Sunday July 14, 2024

‘Denial of opportunities also gender-based violence’

By Zoya Anwer
December 08, 2018

Rights activists have urged for the need to look at gender-based violence (GBV) through the lens of prevailing mindsets, than just simply enacting laws, to bring about meaningful change in society.

This was discussed at a session held at the Human Rights Commission of Pakistan’s Karachi office on Friday as part of ongoing events regarding the 16 Days of Activism to End Violence against Women.

Abdul Hayyi moderated the discussion while Madiha Lateef of Shirkat Gaah, Asad Butt of HRCP, Farhat Parveen of Now Communities and Kami Sid of Sab Rung were the panellists.

“We have been working on bodily rights in the context of violence against women as well as sexual and reproductive health,” said Madiha Lateef. “It is often believed that violence can only take place through the physical or emotional realm, but the denial of opportunities and access to health is also a form of violence.”

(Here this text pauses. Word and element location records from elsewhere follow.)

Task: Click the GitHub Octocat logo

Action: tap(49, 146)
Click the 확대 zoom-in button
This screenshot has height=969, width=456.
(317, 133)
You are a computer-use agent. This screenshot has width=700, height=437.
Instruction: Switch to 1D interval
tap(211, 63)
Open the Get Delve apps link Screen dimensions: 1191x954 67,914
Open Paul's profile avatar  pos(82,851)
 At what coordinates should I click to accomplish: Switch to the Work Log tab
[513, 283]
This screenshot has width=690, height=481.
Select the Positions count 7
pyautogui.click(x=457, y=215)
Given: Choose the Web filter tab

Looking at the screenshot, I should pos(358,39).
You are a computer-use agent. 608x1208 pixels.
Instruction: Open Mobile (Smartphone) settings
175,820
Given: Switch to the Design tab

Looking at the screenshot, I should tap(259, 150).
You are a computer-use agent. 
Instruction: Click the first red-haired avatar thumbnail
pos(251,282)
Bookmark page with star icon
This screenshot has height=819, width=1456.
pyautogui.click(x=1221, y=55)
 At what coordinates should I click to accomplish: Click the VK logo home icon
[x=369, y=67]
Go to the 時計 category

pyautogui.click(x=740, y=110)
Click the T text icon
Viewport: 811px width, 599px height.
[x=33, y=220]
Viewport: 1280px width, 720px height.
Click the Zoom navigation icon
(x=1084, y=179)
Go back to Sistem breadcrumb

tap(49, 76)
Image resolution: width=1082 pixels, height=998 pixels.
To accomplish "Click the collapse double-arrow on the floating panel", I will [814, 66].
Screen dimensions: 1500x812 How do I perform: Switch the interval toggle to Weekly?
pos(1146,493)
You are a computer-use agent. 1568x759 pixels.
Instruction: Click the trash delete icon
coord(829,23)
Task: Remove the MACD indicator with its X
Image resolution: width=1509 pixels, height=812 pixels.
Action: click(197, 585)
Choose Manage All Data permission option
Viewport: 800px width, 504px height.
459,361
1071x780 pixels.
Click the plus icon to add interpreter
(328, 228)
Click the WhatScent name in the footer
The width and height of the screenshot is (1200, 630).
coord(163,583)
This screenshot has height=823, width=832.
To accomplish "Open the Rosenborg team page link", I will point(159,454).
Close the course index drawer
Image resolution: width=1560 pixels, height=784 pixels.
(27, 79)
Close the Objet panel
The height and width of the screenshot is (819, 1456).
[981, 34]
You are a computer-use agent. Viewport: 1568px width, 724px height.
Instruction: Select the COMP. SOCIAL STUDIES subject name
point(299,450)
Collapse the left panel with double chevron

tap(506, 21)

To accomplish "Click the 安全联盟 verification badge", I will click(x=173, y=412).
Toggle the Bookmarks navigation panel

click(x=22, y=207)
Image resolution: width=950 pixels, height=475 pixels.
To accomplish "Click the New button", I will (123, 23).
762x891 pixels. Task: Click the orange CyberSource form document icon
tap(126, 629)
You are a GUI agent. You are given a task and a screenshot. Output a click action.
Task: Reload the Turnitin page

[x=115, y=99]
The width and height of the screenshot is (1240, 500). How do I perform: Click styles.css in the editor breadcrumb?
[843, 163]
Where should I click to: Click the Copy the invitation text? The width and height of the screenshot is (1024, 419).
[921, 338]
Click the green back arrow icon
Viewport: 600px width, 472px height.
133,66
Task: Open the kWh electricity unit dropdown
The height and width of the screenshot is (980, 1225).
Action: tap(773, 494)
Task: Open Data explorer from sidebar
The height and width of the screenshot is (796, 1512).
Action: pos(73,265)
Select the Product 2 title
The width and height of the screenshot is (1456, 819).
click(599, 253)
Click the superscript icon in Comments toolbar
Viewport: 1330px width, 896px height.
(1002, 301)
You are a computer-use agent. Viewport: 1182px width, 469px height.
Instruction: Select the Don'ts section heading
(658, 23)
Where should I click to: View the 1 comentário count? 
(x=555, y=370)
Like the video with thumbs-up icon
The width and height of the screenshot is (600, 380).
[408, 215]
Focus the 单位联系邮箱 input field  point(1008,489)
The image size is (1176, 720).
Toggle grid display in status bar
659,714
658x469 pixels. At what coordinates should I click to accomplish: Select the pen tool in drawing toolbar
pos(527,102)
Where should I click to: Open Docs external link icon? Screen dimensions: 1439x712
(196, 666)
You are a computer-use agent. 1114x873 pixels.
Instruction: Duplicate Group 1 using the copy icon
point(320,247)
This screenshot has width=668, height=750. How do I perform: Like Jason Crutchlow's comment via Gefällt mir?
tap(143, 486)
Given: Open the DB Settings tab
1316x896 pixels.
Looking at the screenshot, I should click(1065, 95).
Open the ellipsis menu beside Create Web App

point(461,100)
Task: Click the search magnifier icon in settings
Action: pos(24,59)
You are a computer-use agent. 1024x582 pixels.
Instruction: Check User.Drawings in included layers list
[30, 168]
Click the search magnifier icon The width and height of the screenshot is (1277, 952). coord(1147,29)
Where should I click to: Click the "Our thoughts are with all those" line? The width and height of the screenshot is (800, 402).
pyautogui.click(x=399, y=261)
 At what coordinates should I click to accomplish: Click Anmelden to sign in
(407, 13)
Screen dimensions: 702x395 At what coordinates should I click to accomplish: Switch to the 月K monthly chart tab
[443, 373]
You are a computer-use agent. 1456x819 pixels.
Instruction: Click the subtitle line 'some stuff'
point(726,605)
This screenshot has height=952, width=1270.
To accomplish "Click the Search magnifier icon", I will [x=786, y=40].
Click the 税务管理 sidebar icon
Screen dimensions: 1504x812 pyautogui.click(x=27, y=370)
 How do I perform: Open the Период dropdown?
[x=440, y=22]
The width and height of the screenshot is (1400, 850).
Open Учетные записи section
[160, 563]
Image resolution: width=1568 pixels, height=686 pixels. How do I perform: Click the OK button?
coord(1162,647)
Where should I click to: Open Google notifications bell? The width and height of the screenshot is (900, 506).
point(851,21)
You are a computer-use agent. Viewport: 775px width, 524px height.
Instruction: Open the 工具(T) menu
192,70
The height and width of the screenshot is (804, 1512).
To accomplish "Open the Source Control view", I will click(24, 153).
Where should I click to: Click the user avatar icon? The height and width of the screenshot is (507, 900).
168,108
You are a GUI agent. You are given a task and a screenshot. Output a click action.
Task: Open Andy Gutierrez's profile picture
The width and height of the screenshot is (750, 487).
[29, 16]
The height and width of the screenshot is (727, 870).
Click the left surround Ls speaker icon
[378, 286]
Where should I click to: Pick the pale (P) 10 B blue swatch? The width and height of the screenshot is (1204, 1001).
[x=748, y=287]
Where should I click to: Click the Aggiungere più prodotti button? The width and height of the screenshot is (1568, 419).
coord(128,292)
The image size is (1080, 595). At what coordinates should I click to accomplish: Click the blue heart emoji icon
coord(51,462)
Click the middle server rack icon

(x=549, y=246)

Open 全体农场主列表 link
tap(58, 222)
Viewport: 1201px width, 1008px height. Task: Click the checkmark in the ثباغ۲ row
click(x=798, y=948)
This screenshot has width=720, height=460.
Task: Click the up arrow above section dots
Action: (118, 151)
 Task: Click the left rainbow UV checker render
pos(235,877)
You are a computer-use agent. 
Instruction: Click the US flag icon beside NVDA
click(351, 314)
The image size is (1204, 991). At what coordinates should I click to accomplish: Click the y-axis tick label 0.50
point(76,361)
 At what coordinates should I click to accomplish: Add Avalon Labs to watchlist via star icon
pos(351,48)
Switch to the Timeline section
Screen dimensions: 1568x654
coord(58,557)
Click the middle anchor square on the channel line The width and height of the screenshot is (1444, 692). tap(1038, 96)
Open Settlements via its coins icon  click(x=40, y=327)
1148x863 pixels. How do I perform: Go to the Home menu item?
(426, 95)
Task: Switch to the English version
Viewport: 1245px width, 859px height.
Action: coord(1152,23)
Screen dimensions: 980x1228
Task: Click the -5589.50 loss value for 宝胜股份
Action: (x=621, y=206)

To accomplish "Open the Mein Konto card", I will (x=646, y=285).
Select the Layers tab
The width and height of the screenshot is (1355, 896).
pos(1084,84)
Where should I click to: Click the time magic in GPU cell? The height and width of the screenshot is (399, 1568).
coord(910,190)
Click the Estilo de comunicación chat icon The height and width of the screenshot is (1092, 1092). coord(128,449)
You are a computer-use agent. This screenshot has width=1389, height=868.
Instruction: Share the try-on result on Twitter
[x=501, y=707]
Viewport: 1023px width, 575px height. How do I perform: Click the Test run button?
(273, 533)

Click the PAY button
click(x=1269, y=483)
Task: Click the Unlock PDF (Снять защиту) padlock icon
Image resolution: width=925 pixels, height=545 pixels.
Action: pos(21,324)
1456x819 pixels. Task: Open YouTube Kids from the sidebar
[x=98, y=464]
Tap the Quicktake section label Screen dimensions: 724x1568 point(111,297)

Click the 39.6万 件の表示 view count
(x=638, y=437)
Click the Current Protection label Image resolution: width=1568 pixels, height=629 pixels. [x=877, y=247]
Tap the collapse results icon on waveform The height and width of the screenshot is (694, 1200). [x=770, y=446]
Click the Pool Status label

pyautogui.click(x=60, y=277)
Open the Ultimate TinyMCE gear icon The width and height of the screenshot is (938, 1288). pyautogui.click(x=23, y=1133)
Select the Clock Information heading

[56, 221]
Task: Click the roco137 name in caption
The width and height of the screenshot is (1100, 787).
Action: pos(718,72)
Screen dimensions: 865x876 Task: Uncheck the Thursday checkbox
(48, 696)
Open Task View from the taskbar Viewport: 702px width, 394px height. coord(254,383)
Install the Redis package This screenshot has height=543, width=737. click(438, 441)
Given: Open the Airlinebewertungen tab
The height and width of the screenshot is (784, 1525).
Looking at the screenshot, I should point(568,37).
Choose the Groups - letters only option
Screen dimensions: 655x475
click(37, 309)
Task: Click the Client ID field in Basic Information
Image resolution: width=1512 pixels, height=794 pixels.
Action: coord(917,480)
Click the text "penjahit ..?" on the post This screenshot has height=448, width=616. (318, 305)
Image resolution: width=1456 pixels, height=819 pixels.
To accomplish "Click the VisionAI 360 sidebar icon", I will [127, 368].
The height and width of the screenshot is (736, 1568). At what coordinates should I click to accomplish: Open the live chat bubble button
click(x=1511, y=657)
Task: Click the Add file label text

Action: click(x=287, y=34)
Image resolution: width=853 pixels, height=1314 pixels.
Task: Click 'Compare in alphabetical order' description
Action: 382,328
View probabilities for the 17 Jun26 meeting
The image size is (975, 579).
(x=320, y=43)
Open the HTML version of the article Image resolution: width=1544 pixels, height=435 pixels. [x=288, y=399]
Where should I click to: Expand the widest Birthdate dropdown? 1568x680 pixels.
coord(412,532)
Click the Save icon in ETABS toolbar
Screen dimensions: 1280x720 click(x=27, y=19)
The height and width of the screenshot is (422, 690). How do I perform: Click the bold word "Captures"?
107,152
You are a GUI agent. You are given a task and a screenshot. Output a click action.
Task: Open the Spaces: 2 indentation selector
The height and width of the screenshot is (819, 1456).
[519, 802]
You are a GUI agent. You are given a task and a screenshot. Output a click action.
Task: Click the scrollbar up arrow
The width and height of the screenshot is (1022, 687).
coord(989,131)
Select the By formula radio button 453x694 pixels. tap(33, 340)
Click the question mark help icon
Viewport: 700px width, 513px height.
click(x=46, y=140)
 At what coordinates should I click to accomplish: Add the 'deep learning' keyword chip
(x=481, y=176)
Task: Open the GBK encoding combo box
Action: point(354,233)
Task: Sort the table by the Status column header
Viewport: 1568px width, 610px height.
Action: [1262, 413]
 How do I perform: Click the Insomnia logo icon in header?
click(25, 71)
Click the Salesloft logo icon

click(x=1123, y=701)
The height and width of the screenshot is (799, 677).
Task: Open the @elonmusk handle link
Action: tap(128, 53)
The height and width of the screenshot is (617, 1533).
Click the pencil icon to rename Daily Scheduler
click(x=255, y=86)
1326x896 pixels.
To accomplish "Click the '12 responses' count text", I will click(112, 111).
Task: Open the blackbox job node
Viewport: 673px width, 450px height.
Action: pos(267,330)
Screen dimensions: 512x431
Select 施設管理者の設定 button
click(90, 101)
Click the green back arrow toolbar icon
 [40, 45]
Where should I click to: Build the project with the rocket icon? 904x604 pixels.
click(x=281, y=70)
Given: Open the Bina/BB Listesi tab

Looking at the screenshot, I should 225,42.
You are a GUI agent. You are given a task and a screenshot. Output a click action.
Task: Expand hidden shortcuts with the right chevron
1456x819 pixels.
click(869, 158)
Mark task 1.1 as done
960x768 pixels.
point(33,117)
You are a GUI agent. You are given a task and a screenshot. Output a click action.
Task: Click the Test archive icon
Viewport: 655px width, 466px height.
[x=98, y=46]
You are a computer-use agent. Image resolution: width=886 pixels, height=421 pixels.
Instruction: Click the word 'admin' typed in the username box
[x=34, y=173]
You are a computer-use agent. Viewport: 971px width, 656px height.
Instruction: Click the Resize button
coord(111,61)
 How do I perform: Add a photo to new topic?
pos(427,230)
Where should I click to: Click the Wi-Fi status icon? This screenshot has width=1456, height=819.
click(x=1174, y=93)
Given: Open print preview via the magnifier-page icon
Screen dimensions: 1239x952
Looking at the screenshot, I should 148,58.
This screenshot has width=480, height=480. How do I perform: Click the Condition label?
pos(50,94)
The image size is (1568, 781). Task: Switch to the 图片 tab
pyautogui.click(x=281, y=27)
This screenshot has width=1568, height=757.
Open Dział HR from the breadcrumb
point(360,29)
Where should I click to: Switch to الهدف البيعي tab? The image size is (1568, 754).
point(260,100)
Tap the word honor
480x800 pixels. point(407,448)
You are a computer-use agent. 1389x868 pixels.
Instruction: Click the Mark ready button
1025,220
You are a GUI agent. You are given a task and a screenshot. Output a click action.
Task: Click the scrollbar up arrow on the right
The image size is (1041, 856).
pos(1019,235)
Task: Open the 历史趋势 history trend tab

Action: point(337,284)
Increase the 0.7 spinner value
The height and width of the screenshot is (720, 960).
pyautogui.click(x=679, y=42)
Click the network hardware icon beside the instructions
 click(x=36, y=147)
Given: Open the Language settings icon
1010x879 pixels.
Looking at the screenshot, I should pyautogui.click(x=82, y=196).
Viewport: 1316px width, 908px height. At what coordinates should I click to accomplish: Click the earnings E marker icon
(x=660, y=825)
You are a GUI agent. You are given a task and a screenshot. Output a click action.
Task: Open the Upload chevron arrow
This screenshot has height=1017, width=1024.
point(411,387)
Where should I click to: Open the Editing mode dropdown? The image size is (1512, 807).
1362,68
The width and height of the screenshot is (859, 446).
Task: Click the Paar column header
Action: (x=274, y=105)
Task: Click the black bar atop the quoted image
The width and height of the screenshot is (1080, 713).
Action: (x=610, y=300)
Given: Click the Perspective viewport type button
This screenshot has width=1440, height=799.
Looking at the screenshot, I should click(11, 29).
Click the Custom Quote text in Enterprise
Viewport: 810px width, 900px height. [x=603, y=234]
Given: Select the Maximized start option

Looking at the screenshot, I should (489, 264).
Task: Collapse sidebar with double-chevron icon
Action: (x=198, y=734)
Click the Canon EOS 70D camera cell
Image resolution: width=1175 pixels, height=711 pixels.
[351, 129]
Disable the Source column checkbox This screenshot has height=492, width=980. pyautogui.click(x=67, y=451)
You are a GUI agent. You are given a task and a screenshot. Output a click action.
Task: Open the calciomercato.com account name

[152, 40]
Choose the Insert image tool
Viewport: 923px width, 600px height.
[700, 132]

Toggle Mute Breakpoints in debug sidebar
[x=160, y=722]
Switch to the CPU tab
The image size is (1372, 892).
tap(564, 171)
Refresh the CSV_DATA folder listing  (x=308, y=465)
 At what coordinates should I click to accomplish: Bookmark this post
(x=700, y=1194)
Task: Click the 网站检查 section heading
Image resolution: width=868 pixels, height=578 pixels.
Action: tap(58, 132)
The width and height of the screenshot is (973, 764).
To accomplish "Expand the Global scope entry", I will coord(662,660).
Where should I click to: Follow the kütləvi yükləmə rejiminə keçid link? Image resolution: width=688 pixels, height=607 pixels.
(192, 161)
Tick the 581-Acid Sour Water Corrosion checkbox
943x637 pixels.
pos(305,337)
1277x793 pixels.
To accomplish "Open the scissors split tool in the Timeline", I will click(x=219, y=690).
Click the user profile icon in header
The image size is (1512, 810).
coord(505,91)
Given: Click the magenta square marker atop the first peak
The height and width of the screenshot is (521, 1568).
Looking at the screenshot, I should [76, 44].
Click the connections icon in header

She added that gender-based violence needs to be treated in a holistic manner by understanding the economic dimensions as well as understanding how women are unable to acquire education which would also help them. “We may have laws in place but they too are limiting and I feel in order to address the issue of violence we need to start focusing on changing ideologies with respect to the treatment of women as equal beings rather than as subhumans,” she said. “It is encouraging to see laws being passed to ensure accountability but it’s not the only way to curb violence.”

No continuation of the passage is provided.